Background: Minidose intravenous regional anesthesia (IVRA) and modified forearm IVRA have been used for closed reduction of forearm fractures and for hand surgery in children.
Methods: Children (5-17 years old) with forearm fractures presenting to a pediatric emergency department were enrolled in a randomized controlled trial to test if modified forearm and minidose IVRA together would provide improved analgesia with reduced risk of anesthetic toxicity compared with conventional minidose IVRA. Pain was assessed using a visual analog scale (FACES) and an objective pain scale (OPS) score at baseline and at critical times. Spearman rank correlation and repeated-measures analysis of variance were used to compare interobserver pain measures and detect differences between the groups over time.

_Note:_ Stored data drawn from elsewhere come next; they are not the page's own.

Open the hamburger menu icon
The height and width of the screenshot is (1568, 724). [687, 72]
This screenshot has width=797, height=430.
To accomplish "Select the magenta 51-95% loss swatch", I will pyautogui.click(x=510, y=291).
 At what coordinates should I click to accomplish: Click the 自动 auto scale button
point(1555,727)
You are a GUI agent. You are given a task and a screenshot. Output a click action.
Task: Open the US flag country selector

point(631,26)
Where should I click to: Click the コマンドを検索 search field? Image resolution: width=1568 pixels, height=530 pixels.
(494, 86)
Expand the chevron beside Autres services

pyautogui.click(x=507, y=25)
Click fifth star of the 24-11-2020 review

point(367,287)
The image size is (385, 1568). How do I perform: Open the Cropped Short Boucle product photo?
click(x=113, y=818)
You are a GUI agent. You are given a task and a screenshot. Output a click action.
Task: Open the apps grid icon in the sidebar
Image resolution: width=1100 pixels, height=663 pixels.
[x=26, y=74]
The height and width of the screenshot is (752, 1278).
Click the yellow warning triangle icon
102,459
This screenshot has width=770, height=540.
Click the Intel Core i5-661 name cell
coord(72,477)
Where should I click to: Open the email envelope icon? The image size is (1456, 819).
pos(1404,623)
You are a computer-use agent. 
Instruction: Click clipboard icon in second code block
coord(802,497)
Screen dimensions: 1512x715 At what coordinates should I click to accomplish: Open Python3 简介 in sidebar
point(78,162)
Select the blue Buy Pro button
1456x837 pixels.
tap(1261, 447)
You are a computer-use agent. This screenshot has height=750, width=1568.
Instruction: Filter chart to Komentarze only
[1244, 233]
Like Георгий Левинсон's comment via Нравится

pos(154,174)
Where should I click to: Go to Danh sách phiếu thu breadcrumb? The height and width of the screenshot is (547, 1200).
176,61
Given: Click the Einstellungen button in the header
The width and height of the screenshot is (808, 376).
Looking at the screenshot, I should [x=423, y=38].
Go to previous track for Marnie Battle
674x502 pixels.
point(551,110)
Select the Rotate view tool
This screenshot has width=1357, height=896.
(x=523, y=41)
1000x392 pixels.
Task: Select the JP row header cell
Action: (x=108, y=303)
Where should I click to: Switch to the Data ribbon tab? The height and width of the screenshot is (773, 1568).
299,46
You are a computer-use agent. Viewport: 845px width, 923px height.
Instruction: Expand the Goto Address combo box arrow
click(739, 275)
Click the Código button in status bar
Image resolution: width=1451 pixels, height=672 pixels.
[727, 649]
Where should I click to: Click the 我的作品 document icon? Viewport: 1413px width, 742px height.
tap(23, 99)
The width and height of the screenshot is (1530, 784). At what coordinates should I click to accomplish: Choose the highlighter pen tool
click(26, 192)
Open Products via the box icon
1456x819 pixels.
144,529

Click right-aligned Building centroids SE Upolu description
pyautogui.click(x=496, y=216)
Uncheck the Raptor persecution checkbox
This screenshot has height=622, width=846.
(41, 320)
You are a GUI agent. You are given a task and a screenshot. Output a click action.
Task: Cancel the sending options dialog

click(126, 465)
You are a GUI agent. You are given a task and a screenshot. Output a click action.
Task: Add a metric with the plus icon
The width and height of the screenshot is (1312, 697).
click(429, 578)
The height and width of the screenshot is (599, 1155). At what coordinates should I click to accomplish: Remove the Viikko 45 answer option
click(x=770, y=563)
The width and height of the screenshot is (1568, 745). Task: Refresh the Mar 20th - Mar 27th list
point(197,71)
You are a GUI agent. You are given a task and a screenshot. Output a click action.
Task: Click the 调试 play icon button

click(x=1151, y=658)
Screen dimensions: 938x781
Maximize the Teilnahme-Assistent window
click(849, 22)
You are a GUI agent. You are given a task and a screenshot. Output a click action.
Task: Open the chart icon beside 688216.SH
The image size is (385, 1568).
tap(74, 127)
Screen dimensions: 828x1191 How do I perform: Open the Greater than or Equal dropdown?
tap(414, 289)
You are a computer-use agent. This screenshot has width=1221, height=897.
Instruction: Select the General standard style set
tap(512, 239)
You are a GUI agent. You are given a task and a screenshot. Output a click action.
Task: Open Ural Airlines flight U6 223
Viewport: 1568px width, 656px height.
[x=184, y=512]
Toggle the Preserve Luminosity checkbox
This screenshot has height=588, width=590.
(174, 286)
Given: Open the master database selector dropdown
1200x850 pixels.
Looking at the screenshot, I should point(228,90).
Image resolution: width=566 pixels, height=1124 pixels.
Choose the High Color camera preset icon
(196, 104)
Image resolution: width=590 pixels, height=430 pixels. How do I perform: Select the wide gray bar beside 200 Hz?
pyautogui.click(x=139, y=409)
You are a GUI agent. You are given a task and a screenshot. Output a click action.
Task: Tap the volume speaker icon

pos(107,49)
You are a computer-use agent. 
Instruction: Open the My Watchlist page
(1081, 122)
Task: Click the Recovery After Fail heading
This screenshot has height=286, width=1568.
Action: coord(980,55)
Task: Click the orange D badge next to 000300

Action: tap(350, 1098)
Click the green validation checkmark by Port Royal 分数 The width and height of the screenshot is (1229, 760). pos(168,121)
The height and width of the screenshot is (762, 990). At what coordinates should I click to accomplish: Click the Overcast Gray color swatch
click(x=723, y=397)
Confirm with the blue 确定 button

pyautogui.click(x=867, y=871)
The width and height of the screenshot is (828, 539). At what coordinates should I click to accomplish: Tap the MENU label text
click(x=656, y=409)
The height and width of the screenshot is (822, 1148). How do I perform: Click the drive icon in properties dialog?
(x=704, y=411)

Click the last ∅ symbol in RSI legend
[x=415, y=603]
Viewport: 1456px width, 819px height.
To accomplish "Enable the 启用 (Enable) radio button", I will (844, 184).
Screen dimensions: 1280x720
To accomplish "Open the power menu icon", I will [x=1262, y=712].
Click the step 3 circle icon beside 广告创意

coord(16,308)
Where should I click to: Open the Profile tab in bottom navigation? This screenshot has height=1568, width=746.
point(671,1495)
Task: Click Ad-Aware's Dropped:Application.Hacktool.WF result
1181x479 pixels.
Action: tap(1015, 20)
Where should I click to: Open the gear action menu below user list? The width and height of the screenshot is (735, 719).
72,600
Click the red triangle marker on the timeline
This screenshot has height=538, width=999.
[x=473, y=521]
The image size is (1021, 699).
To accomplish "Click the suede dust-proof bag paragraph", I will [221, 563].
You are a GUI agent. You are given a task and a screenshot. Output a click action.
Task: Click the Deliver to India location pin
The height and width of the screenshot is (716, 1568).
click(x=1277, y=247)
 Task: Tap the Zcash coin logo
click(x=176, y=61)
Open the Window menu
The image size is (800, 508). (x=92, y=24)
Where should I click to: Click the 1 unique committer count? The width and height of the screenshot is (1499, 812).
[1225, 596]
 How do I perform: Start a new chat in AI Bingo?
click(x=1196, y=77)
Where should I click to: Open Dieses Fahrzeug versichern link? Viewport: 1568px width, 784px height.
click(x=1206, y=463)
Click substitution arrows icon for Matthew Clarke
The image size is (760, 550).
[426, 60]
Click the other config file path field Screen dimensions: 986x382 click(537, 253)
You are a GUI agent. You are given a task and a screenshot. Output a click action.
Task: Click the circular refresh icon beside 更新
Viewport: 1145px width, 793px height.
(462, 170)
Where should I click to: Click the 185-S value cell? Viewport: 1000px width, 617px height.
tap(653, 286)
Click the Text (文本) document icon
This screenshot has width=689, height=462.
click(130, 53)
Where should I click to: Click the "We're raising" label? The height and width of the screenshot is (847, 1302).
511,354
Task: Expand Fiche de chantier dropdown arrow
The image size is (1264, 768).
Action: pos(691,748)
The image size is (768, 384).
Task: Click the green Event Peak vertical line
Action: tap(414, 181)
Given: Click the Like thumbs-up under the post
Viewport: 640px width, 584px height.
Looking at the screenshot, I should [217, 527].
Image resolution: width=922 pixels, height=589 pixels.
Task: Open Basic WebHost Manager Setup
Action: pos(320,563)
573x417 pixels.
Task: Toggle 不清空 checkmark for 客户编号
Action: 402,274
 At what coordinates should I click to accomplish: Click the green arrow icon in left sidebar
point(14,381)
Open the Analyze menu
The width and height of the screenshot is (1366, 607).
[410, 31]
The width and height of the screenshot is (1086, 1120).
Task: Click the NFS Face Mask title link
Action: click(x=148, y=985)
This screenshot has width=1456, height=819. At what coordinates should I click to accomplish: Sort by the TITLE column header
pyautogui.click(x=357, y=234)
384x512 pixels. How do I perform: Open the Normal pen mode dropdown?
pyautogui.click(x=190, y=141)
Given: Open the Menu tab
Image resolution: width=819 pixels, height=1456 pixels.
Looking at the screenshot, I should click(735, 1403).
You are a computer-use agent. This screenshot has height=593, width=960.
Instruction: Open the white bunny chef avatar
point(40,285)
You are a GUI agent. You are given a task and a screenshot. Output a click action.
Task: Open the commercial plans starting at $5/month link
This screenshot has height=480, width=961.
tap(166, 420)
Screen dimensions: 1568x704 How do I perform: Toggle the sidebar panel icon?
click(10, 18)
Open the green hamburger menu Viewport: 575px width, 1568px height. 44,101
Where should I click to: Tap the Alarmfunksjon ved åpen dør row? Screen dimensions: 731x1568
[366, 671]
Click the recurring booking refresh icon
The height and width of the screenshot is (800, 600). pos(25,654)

Results: Among the 62 patients in the study, no significant differences were observed between groups in objective measures of blood pressure, oxygen saturation, and heart rate at baseline, 5 minutes after IVRA, during surgical reduction, and 15 minutes after reduction. Nurses reported patients experienced a reduction in pain of 2.5 (SD, 3.1) on FACES and 2.3 (SD, 3.1) on OPS at 5 minutes after sedation (P < 0.001 for both). From time of reduction to 15 minutes after the procedure, FACES score declined 1.7 (SD, 3.4) (P = 0.001), and OPS declined 2.1 (SD, 3.6) (P = 0.002). No significant differences were found between experimental arms.
Conclusion: The modified forearm minidose IVRA procedure is an acceptable alternative for the relief of pain that usually accompanies the manipulation and reduction of forearm fractures but does not appear to provide additional pain relief compared with conventional minidose IVRA.
Level of Evidence: Level I, therapeutic study.